> _Task prompt_
Repeat every record exactly as given.

Content starts

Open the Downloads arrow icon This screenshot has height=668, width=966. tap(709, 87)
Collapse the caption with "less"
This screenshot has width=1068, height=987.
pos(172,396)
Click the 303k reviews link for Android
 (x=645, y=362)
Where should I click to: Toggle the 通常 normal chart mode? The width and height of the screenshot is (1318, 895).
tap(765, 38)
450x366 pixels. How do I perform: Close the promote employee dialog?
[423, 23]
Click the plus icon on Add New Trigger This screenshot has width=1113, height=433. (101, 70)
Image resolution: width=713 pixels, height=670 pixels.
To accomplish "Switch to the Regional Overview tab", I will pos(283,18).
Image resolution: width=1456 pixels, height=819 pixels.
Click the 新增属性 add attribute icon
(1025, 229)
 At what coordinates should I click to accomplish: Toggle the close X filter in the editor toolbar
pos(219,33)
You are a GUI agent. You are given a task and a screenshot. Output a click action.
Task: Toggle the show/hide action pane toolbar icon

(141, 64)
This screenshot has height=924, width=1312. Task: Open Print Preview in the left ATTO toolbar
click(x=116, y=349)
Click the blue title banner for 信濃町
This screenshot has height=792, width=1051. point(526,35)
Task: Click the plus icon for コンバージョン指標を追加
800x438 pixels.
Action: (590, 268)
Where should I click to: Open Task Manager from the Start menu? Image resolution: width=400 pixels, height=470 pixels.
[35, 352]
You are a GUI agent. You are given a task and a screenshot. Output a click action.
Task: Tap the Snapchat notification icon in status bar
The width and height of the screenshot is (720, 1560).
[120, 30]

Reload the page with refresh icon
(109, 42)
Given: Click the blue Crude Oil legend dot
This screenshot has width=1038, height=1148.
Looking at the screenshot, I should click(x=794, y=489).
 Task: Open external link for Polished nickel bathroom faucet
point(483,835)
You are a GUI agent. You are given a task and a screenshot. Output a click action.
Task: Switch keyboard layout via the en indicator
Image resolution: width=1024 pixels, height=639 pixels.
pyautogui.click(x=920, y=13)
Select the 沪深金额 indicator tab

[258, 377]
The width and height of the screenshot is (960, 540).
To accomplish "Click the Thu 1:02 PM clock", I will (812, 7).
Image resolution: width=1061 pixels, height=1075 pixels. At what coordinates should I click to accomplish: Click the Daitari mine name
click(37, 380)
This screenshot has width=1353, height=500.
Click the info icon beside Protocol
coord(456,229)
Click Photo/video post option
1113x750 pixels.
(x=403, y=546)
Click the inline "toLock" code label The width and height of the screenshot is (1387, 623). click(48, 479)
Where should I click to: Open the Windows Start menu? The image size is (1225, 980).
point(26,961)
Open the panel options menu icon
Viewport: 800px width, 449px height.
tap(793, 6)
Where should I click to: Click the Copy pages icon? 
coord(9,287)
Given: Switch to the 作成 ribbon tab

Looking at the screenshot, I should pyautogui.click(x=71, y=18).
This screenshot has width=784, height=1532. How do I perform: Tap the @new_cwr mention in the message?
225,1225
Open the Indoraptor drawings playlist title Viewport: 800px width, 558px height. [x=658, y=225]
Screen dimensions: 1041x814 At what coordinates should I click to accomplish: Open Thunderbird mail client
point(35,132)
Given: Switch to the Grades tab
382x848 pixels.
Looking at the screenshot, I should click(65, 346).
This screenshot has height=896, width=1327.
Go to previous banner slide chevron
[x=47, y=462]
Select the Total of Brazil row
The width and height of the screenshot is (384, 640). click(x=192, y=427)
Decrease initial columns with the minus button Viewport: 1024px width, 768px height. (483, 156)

Content ends

> _Answer to the problem_
Open the Downloads arrow icon This screenshot has height=668, width=966. tap(709, 87)
Collapse the caption with "less"
This screenshot has width=1068, height=987.
pos(172,396)
Click the 303k reviews link for Android
 (x=645, y=362)
Where should I click to: Toggle the 通常 normal chart mode? The width and height of the screenshot is (1318, 895).
tap(765, 38)
450x366 pixels. How do I perform: Close the promote employee dialog?
[423, 23]
Click the plus icon on Add New Trigger This screenshot has width=1113, height=433. (101, 70)
Image resolution: width=713 pixels, height=670 pixels.
To accomplish "Switch to the Regional Overview tab", I will pos(283,18).
Image resolution: width=1456 pixels, height=819 pixels.
Click the 新增属性 add attribute icon
(1025, 229)
 At what coordinates should I click to accomplish: Toggle the close X filter in the editor toolbar
pos(219,33)
You are a GUI agent. You are given a task and a screenshot. Output a click action.
Task: Toggle the show/hide action pane toolbar icon

(141, 64)
This screenshot has height=924, width=1312. Task: Open Print Preview in the left ATTO toolbar
click(x=116, y=349)
Click the blue title banner for 信濃町
This screenshot has height=792, width=1051. point(526,35)
Task: Click the plus icon for コンバージョン指標を追加
800x438 pixels.
Action: (590, 268)
Where should I click to: Open Task Manager from the Start menu? Image resolution: width=400 pixels, height=470 pixels.
[35, 352]
You are a GUI agent. You are given a task and a screenshot. Output a click action.
Task: Tap the Snapchat notification icon in status bar
The width and height of the screenshot is (720, 1560).
[120, 30]

Reload the page with refresh icon
(109, 42)
Given: Click the blue Crude Oil legend dot
This screenshot has width=1038, height=1148.
Looking at the screenshot, I should click(x=794, y=489).
 Task: Open external link for Polished nickel bathroom faucet
point(483,835)
You are a GUI agent. You are given a task and a screenshot. Output a click action.
Task: Switch keyboard layout via the en indicator
Image resolution: width=1024 pixels, height=639 pixels.
pyautogui.click(x=920, y=13)
Select the 沪深金额 indicator tab

[258, 377]
The width and height of the screenshot is (960, 540).
To accomplish "Click the Thu 1:02 PM clock", I will (812, 7).
Image resolution: width=1061 pixels, height=1075 pixels. At what coordinates should I click to accomplish: Click the Daitari mine name
click(37, 380)
This screenshot has width=1353, height=500.
Click the info icon beside Protocol
coord(456,229)
Click Photo/video post option
1113x750 pixels.
(x=403, y=546)
Click the inline "toLock" code label The width and height of the screenshot is (1387, 623). click(48, 479)
Where should I click to: Open the Windows Start menu? The image size is (1225, 980).
point(26,961)
Open the panel options menu icon
Viewport: 800px width, 449px height.
tap(793, 6)
Where should I click to: Click the Copy pages icon? 
coord(9,287)
Given: Switch to the 作成 ribbon tab

Looking at the screenshot, I should pyautogui.click(x=71, y=18).
This screenshot has width=784, height=1532. How do I perform: Tap the @new_cwr mention in the message?
225,1225
Open the Indoraptor drawings playlist title Viewport: 800px width, 558px height. [x=658, y=225]
Screen dimensions: 1041x814 At what coordinates should I click to accomplish: Open Thunderbird mail client
point(35,132)
Given: Switch to the Grades tab
382x848 pixels.
Looking at the screenshot, I should click(65, 346).
This screenshot has height=896, width=1327.
Go to previous banner slide chevron
[x=47, y=462]
Select the Total of Brazil row
The width and height of the screenshot is (384, 640). click(x=192, y=427)
Decrease initial columns with the minus button Viewport: 1024px width, 768px height. (483, 156)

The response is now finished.